You've mentioned Maggie Nelson. Who are some other people you looked to for guidance when writing U of P?
Claire Denis. I wrote much of this novel to the Trouble Every Day soundtrack by Tindersticks. Trouble Every Day is a film by Claire Denis that swathes and bruises and blues and reds and utterly blackens the screen with blood that is bitten out of men and women. Talk about hidden, what is hidden but blood? Just under the surface, writing is so much of this, just trying to touch the undersurface. And Denis, she just drags it, hauls it, splashes it out. Writing is this for me, trying to find out how to touch, to touch the thing you want to. In this work, it did become content oriented -- about trying to touch things, characters touching each other or actually fucking a statue. So Claire Denis is a central inspiration. I think of her as a high sensualist. She chooses, in her films, the senses over sense. A cultish chant of images over plot, or point. Her latest film, Bastards, I can't get out of my mind. It's so confusing. The actors look like one another. Too much. What is happening? There's all these dull colors. And then, bloody corn, glinting. And this Tindersticks song (she always uses them) that just seethes into that corn. There's an eroticism in her films that doesn't behold itself to reason. Or goodness, or clarity. Only the corn is clear, and hard and wild. Outlandish object. Objet!
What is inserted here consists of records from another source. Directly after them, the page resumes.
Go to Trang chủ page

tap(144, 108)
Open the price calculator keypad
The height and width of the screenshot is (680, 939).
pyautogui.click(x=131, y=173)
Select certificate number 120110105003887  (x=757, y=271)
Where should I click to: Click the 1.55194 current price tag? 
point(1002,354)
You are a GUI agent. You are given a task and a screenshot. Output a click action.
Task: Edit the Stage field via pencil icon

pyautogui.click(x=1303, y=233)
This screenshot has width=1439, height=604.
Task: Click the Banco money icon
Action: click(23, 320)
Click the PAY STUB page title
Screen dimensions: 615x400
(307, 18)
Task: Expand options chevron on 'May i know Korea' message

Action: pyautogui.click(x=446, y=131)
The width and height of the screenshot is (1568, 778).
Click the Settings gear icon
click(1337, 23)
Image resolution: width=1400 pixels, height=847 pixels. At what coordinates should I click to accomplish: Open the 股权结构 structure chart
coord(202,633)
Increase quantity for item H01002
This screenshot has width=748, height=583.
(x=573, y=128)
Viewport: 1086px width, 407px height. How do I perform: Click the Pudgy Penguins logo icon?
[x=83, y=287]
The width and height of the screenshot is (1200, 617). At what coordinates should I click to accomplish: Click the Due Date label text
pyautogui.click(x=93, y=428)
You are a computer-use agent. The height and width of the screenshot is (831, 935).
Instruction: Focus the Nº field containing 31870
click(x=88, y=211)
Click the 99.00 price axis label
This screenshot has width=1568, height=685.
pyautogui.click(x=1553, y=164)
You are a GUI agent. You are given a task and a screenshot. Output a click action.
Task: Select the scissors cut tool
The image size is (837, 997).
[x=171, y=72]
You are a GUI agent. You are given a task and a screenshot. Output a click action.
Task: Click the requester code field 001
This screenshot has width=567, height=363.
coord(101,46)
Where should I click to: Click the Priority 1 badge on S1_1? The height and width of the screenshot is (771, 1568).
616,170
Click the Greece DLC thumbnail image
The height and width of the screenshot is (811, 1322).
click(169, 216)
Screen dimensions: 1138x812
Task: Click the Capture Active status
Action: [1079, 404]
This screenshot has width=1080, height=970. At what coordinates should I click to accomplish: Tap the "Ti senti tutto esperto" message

So, her. Her, her, her. And the musician Bonnie Prince Billy. He's in my writing. Just the gentle. The gentle and the strange. And the weakness, that he sometimes chooses a weak way to sing. A strange mispronunciation, or low bent sounding. I think Maggie Nelson is brilliant, and maybe someone else in this book is Inger Christensen, particularly her long poem "alphabet." Robert Duncan's Roots and Branches, all that glowing dark pastoral, that he writes totem to totem, cow to sun to root to branch to star. And really, the astronomer and writer of a very old astronomy textbook, Geography of the Heavens, Elijah Burritt. His preface, which was wiped away in later editions, because it must have been too poetic for a textbook, or for children, but his love for looking, of being alone and looking. And really, Penn and Fox also. Such tenderness and elegance in their letters, such separation from the others. And magic, for me. One of the years I was working on this, aimless, in the dark about it, living with my sister and her husband in D.C. while they went to real jobs doing real things every day, and I'd just go out in 100 degrees to the Library of Congress and show up drenched from just riding the metro to the rare books room, and I was reading a memoir of one of this country's first surgeons, a Philadelphian, feeling nothing, and scared, to be doing nothing, and I had been reading about this person for so long, but never this memoir, and here learned, in its first sentence, that his birthday is my birthday. I almost cried. I felt astonished and magical. But writing is this, is deciding it is magic. That it could do anything and is blessing you. Is deciding it all means. And that it means everything.